• Document passage:
▼
The construction of curves represented a major interest in Leibniz’s mathematical research, as attested by several documents of his Nachlass devoted to the study of curves and the invention of new machines for this purpose. Leibniz devoted several pages to mechanisms for the tracing of transcendental curves, namely curves that could not be described by algebraic equations, which constituted at the time the least known domain of geometry, but he also studied machines for the construction of algebraic curves.

Algebraic curves were a central topic of Cartesian geometry. In fact, in the Géométrie (1637) Descartes provided a canonical method for their constructions by means of apparata constituted by pivoting ruler and moving curves. The construction of curves had not only a foundational role, insofar as it allowed to ground higher geometry on the same foundational basis as Euclidean geometry. In fact, the construction of curves was also studied for theoretical reasons related to the solution of geometric problems. Descartes showed that algebra could be used in the analysis of those geometrical problems that required to find a certain locus, namely a curve obeying given conditions, or construct an unknown segment, as in the classical problems of doubling the cube or trisecting an angle. A polynomial equation in one or two unknown was the standard outcome of the Cartesian analysis of a problem, but it was not acceptable as such as a solution: the unknown or unknowns had to be constructed geometrically by the intersection of curves in the plane. To grant the existence of these intersections, one has to describe them through a continuous tracing. This tracing was often interpreted as a purely mental operation just like, in Euclid’s Elements, the construction of circles and straight lines through a continuous motion does not imply the use of a physical compass or a physical ruler.

In these documents, which together with the Ms. CC827 form Leibniz’s long study dedicated to an analogical computation device, Leibniz generalized some of Descartes’ discoveries in the domain of the construction of equations by presenting a “geometrico-mechanical” machine, called constructor, to solve finite algebraic equations, such as the following:

ax+bx^2+cx^3=d

At the basis of Leibniz’s idea there is the Cartesian correspondence between equations and proportions. Thus, this equation can be transformed into a chain of proportions and, by assigning to each coefficient a certain length, the machine can be suitably moved to represent the proportion graphically, through an appropriate configuration of segments and similar triangles. In this way, provided a segment with length 1 is fixed, the unknown x can be determined as a segment within the resulting configuration. We note that, unlike Descartes’ linkages, Leibniz’s machine was not meant to trace curves. On the basis of the indications contained in the manuscript, Leibniz possibly intended to have this machine constructed.

Moreover, as Leibniz specifies in the end, this machine generalizes Descartes’ theory of equations because it also allows to solve numerical equations by assigning given numerical values to the lengths.
▲
Answer these questions about the Leibniz passage, one answer per line:
(a) In what year did the Géométrie appear?
(b) What name did Leibniz give his "geometrico-mechanical" machine?
(c) How does the passage define transcendental curves?
Rely only on the text above for your answers.

• Record excerpts:
▼
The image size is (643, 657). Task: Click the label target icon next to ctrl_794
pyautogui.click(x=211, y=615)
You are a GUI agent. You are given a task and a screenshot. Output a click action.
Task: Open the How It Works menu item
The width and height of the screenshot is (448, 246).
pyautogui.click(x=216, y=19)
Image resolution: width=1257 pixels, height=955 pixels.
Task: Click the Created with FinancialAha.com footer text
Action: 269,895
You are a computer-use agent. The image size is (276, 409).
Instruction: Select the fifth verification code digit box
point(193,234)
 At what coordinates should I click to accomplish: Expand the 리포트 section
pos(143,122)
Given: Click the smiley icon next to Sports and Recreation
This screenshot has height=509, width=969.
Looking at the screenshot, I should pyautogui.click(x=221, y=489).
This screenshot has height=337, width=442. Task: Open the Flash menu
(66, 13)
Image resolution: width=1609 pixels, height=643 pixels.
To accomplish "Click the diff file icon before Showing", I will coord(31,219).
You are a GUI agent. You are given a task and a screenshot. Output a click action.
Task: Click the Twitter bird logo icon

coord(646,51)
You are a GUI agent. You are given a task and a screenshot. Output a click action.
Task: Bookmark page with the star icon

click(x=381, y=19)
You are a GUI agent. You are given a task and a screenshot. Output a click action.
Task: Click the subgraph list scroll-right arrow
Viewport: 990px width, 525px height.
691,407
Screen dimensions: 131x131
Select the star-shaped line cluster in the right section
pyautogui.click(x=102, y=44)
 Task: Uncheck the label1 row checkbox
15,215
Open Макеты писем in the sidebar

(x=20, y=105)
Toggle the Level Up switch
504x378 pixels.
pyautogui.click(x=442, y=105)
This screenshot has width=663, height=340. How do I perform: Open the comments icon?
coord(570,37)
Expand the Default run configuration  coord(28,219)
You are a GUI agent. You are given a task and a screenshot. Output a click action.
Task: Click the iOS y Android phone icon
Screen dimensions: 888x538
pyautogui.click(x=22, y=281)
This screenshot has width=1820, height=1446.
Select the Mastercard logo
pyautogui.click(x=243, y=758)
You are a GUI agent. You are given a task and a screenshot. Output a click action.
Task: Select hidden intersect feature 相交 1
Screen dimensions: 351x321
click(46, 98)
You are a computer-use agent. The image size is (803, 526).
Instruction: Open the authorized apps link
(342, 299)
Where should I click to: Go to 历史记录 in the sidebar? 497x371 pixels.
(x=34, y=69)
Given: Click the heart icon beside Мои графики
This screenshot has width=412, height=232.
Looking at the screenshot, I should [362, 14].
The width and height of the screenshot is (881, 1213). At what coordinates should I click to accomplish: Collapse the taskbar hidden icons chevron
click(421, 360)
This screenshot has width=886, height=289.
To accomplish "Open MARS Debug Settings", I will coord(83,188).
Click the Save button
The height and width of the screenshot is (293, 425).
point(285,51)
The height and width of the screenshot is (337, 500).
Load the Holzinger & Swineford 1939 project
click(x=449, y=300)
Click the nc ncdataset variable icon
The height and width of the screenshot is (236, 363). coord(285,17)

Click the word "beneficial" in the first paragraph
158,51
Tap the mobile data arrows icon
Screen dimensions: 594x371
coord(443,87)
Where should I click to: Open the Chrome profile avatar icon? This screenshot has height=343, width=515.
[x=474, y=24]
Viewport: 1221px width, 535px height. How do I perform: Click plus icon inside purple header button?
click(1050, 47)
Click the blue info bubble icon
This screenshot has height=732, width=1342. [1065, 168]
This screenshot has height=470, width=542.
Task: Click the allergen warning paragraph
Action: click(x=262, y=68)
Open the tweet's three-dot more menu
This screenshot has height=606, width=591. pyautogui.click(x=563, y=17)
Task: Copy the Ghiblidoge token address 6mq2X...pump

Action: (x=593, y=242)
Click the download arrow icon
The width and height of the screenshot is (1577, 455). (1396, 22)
▲
• Written answer:
(a) 1637
(b) Constructor
(c) Curves that could not be described by algebraic equations